What is expected
Every record is to be returned as written, with no omissions.

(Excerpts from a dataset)
--- START ---

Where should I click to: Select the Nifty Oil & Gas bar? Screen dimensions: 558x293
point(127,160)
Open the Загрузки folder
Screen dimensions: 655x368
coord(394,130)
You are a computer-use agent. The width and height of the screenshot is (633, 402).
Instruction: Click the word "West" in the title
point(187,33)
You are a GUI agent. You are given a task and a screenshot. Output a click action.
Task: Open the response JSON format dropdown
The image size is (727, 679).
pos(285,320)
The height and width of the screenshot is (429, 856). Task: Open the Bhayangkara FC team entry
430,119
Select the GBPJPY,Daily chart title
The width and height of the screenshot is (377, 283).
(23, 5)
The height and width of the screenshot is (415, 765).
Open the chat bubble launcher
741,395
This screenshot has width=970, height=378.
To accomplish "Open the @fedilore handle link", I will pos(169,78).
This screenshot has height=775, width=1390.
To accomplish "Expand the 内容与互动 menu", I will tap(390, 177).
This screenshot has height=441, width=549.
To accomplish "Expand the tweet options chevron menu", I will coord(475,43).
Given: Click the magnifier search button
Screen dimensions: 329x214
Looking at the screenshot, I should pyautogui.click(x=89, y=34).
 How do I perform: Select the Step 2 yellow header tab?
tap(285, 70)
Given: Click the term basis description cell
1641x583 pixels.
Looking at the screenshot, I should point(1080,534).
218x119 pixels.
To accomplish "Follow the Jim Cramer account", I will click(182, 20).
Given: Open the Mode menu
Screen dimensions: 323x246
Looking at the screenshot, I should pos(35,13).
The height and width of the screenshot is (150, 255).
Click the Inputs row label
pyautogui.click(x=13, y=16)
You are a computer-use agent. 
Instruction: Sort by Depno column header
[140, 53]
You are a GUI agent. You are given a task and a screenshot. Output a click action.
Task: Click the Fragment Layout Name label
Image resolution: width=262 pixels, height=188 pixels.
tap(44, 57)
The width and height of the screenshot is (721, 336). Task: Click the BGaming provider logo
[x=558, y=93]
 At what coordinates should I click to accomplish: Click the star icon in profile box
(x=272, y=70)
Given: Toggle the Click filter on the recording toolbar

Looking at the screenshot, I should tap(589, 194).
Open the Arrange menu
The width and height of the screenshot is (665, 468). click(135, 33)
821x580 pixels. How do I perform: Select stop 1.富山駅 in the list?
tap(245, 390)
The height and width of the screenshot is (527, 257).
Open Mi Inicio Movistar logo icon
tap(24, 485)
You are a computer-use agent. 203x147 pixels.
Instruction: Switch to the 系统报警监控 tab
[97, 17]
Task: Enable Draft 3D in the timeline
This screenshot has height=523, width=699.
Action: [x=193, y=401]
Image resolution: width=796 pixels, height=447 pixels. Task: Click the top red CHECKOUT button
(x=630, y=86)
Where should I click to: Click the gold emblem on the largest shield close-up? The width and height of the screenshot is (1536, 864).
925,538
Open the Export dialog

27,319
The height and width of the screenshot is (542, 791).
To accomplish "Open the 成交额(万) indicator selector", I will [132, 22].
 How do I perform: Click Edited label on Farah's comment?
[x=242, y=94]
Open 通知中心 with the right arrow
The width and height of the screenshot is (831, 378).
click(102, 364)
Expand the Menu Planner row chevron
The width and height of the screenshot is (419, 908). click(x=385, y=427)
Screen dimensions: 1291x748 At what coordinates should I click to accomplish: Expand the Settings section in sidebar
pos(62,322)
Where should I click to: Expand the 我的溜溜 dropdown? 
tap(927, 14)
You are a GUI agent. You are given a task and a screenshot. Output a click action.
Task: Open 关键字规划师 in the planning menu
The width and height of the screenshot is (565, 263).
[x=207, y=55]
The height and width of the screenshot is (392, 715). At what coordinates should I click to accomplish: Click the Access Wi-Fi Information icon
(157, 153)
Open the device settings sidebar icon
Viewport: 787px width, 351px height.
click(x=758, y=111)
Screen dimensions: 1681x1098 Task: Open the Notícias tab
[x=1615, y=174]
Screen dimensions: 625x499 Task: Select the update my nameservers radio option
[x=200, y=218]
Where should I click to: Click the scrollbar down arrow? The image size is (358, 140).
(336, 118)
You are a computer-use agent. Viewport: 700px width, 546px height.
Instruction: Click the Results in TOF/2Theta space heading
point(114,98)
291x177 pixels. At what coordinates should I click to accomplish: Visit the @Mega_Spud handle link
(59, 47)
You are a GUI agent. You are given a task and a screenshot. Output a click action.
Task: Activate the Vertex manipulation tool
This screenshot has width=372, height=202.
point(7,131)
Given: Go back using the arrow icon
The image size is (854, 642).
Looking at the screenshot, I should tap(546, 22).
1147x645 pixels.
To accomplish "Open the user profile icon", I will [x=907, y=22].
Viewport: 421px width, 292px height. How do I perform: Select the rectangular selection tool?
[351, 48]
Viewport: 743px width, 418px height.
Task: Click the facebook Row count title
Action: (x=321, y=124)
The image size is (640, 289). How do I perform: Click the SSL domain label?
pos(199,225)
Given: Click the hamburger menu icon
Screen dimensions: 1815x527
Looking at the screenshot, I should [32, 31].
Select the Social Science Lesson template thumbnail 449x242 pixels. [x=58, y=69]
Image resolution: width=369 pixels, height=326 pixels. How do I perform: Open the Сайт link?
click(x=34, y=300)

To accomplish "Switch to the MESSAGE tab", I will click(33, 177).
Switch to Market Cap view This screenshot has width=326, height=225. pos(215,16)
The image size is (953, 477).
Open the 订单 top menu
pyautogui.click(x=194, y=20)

--- END ---

Finished task
Where should I click to: Select the Nifty Oil & Gas bar? Screen dimensions: 558x293
point(127,160)
Open the Загрузки folder
Screen dimensions: 655x368
coord(394,130)
You are a computer-use agent. The width and height of the screenshot is (633, 402).
Instruction: Click the word "West" in the title
point(187,33)
You are a GUI agent. You are given a task and a screenshot. Output a click action.
Task: Open the response JSON format dropdown
The image size is (727, 679).
pos(285,320)
The height and width of the screenshot is (429, 856). Task: Open the Bhayangkara FC team entry
430,119
Select the GBPJPY,Daily chart title
The width and height of the screenshot is (377, 283).
(23, 5)
The height and width of the screenshot is (415, 765).
Open the chat bubble launcher
741,395
This screenshot has width=970, height=378.
To accomplish "Open the @fedilore handle link", I will pos(169,78).
This screenshot has height=775, width=1390.
To accomplish "Expand the 内容与互动 menu", I will tap(390, 177).
This screenshot has height=441, width=549.
To accomplish "Expand the tweet options chevron menu", I will coord(475,43).
Given: Click the magnifier search button
Screen dimensions: 329x214
Looking at the screenshot, I should pyautogui.click(x=89, y=34).
 How do I perform: Select the Step 2 yellow header tab?
tap(285, 70)
Given: Click the term basis description cell
1641x583 pixels.
Looking at the screenshot, I should point(1080,534).
218x119 pixels.
To accomplish "Follow the Jim Cramer account", I will click(182, 20).
Given: Open the Mode menu
Screen dimensions: 323x246
Looking at the screenshot, I should pos(35,13).
The height and width of the screenshot is (150, 255).
Click the Inputs row label
pyautogui.click(x=13, y=16)
You are a computer-use agent. 
Instruction: Sort by Depno column header
[140, 53]
You are a GUI agent. You are given a task and a screenshot. Output a click action.
Task: Click the Fragment Layout Name label
Image resolution: width=262 pixels, height=188 pixels.
tap(44, 57)
The width and height of the screenshot is (721, 336). Task: Click the BGaming provider logo
[x=558, y=93]
 At what coordinates should I click to accomplish: Click the star icon in profile box
(x=272, y=70)
Given: Toggle the Click filter on the recording toolbar

Looking at the screenshot, I should tap(589, 194).
Open the Arrange menu
The width and height of the screenshot is (665, 468). click(135, 33)
821x580 pixels. How do I perform: Select stop 1.富山駅 in the list?
tap(245, 390)
The height and width of the screenshot is (527, 257).
Open Mi Inicio Movistar logo icon
tap(24, 485)
You are a computer-use agent. 203x147 pixels.
Instruction: Switch to the 系统报警监控 tab
[97, 17]
Task: Enable Draft 3D in the timeline
This screenshot has height=523, width=699.
Action: [x=193, y=401]
Image resolution: width=796 pixels, height=447 pixels. Task: Click the top red CHECKOUT button
(x=630, y=86)
Where should I click to: Click the gold emblem on the largest shield close-up? The width and height of the screenshot is (1536, 864).
925,538
Open the Export dialog

27,319
The height and width of the screenshot is (542, 791).
To accomplish "Open the 成交额(万) indicator selector", I will [132, 22].
 How do I perform: Click Edited label on Farah's comment?
[x=242, y=94]
Open 通知中心 with the right arrow
The width and height of the screenshot is (831, 378).
click(102, 364)
Expand the Menu Planner row chevron
The width and height of the screenshot is (419, 908). click(x=385, y=427)
Screen dimensions: 1291x748 At what coordinates should I click to accomplish: Expand the Settings section in sidebar
pos(62,322)
Where should I click to: Expand the 我的溜溜 dropdown? 
tap(927, 14)
You are a GUI agent. You are given a task and a screenshot. Output a click action.
Task: Open 关键字规划师 in the planning menu
The width and height of the screenshot is (565, 263).
[x=207, y=55]
The height and width of the screenshot is (392, 715). At what coordinates should I click to accomplish: Click the Access Wi-Fi Information icon
(157, 153)
Open the device settings sidebar icon
Viewport: 787px width, 351px height.
click(x=758, y=111)
Screen dimensions: 1681x1098 Task: Open the Notícias tab
[x=1615, y=174]
Screen dimensions: 625x499 Task: Select the update my nameservers radio option
[x=200, y=218]
Where should I click to: Click the scrollbar down arrow? The image size is (358, 140).
(336, 118)
You are a computer-use agent. Viewport: 700px width, 546px height.
Instruction: Click the Results in TOF/2Theta space heading
point(114,98)
291x177 pixels. At what coordinates should I click to accomplish: Visit the @Mega_Spud handle link
(59, 47)
You are a GUI agent. You are given a task and a screenshot. Output a click action.
Task: Activate the Vertex manipulation tool
This screenshot has width=372, height=202.
point(7,131)
Given: Go back using the arrow icon
The image size is (854, 642).
Looking at the screenshot, I should tap(546, 22).
1147x645 pixels.
To accomplish "Open the user profile icon", I will [x=907, y=22].
Viewport: 421px width, 292px height. How do I perform: Select the rectangular selection tool?
[351, 48]
Viewport: 743px width, 418px height.
Task: Click the facebook Row count title
Action: (x=321, y=124)
The image size is (640, 289). How do I perform: Click the SSL domain label?
pos(199,225)
Given: Click the hamburger menu icon
Screen dimensions: 1815x527
Looking at the screenshot, I should [32, 31].
Select the Social Science Lesson template thumbnail 449x242 pixels. [x=58, y=69]
Image resolution: width=369 pixels, height=326 pixels. How do I perform: Open the Сайт link?
click(x=34, y=300)

To accomplish "Switch to the MESSAGE tab", I will click(33, 177).
Switch to Market Cap view This screenshot has width=326, height=225. pos(215,16)
The image size is (953, 477).
Open the 订单 top menu
pyautogui.click(x=194, y=20)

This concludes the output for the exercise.